> _EXCERPTED RECORDS_:
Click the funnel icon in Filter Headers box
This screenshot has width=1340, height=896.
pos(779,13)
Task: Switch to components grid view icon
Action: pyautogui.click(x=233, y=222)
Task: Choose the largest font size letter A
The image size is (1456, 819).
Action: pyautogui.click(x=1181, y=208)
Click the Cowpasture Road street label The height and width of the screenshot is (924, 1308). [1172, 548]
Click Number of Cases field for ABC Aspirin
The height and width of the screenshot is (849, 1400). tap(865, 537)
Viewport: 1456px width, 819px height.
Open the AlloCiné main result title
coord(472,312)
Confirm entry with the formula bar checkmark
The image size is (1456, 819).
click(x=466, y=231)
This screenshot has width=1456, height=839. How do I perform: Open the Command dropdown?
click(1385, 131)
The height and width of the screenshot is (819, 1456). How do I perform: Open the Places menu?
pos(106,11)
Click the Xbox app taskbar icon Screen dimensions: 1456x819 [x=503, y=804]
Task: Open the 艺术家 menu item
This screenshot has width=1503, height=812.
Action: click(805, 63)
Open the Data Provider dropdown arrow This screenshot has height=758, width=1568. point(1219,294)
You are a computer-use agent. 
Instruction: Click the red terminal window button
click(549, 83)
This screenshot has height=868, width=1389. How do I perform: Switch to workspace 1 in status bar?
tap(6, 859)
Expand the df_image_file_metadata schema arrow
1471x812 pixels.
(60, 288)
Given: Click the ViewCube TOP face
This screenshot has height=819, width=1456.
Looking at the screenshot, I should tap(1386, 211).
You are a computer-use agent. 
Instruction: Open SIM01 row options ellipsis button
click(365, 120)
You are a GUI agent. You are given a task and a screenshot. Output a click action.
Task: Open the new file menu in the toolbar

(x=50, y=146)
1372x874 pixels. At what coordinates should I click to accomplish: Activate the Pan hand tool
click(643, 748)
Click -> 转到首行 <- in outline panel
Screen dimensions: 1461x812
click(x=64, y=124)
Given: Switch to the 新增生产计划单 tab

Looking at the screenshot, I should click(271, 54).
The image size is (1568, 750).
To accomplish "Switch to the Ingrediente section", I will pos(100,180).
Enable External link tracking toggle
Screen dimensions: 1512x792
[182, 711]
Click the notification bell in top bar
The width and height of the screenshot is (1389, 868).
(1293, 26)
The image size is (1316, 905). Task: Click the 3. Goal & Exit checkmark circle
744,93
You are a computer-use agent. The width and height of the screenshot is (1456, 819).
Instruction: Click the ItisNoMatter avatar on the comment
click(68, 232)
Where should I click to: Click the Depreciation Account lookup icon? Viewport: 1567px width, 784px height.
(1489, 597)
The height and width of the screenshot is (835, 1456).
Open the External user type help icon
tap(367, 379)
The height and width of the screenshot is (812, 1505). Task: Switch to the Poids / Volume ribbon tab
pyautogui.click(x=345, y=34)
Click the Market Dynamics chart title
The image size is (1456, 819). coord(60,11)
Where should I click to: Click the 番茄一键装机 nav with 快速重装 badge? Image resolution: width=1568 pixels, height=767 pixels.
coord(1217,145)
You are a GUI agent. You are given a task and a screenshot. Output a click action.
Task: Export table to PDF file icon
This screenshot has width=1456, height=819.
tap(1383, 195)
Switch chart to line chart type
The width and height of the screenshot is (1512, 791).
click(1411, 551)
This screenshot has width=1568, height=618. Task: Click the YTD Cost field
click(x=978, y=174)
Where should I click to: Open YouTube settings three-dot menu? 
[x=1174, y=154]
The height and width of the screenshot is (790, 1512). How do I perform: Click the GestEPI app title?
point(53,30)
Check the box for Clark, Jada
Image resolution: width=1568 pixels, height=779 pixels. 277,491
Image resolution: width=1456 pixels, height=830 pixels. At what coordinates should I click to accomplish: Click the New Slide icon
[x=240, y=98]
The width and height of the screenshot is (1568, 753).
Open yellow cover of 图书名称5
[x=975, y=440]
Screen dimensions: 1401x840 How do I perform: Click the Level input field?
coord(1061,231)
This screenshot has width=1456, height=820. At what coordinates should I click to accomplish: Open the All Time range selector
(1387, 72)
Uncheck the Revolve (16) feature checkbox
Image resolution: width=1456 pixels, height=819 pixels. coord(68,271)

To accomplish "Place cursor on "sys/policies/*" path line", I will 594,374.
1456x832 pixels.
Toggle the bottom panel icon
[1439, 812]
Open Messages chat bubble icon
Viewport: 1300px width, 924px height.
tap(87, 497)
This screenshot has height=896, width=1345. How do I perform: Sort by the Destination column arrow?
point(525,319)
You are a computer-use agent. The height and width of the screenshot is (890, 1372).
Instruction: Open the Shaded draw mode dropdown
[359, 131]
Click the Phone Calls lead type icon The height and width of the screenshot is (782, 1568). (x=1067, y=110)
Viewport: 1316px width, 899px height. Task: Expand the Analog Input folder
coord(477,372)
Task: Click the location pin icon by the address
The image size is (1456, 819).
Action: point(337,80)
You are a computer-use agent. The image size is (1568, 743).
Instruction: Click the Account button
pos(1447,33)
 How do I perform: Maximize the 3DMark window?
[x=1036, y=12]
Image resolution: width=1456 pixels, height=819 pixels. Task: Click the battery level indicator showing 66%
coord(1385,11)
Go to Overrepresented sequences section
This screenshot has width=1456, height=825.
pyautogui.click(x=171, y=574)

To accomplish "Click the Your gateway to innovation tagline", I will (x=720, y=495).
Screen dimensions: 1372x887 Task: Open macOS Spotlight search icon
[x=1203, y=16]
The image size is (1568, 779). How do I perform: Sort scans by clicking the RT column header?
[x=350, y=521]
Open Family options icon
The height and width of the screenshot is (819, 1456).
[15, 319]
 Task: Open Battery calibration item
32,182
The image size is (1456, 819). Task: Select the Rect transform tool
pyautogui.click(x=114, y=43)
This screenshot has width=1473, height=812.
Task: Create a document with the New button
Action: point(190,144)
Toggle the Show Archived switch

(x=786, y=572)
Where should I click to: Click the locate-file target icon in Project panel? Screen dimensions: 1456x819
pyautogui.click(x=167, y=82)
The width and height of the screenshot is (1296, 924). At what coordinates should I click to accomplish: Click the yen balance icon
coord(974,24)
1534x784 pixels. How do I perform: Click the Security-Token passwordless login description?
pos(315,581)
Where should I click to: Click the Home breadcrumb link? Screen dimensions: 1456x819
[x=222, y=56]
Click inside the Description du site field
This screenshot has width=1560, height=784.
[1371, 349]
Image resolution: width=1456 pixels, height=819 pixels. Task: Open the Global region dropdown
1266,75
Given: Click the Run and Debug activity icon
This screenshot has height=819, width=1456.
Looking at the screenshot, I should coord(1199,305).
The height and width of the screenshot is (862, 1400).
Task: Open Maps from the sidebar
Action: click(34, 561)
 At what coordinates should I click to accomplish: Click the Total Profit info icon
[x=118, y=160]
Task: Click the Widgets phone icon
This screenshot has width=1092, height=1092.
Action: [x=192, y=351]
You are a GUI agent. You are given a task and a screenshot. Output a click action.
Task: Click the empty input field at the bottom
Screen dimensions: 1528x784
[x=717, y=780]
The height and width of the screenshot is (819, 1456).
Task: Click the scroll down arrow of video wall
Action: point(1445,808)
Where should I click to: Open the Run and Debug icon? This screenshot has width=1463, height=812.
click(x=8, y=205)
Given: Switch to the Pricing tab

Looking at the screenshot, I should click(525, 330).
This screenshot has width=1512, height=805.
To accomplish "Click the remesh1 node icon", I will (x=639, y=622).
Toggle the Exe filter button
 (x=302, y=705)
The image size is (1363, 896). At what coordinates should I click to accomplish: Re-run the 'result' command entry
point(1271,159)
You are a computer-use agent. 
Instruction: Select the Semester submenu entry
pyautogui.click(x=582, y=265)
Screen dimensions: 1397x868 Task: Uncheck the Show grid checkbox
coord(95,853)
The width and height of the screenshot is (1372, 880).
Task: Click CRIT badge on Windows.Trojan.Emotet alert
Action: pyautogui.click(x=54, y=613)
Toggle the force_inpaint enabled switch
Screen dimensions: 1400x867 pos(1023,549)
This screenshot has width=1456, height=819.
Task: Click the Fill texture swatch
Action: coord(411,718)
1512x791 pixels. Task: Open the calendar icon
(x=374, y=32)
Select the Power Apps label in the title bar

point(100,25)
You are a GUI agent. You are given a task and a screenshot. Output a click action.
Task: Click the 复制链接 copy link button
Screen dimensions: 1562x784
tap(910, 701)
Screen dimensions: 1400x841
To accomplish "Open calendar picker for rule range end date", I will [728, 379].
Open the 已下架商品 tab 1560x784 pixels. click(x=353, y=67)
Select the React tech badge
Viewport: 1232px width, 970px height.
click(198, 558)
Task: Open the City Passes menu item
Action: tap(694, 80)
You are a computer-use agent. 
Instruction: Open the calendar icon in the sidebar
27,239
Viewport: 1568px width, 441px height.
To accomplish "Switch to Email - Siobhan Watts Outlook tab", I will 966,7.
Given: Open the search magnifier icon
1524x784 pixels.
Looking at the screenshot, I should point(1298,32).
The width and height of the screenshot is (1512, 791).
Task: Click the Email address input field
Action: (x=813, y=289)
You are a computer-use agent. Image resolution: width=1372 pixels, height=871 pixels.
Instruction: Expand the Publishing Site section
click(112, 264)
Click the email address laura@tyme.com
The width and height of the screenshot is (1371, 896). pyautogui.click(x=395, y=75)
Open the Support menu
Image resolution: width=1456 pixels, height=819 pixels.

> _INSTRUCTIONS TO FOLLOW_:
From the records above, print exactly the lines that run from the line with "Given: Switch to the Pricing tab" to the line with "Task: Click the 复制链接 copy link button", inclusive.

> _ANSWER SPACE_:
Given: Switch to the Pricing tab

Looking at the screenshot, I should click(525, 330).
This screenshot has width=1512, height=805.
To accomplish "Click the remesh1 node icon", I will (x=639, y=622).
Toggle the Exe filter button
 (x=302, y=705)
The image size is (1363, 896). At what coordinates should I click to accomplish: Re-run the 'result' command entry
point(1271,159)
You are a computer-use agent. 
Instruction: Select the Semester submenu entry
pyautogui.click(x=582, y=265)
Screen dimensions: 1397x868 Task: Uncheck the Show grid checkbox
coord(95,853)
The width and height of the screenshot is (1372, 880).
Task: Click CRIT badge on Windows.Trojan.Emotet alert
Action: pyautogui.click(x=54, y=613)
Toggle the force_inpaint enabled switch
Screen dimensions: 1400x867 pos(1023,549)
This screenshot has width=1456, height=819.
Task: Click the Fill texture swatch
Action: coord(411,718)
1512x791 pixels. Task: Open the calendar icon
(x=374, y=32)
Select the Power Apps label in the title bar

point(100,25)
You are a GUI agent. You are given a task and a screenshot. Output a click action.
Task: Click the 复制链接 copy link button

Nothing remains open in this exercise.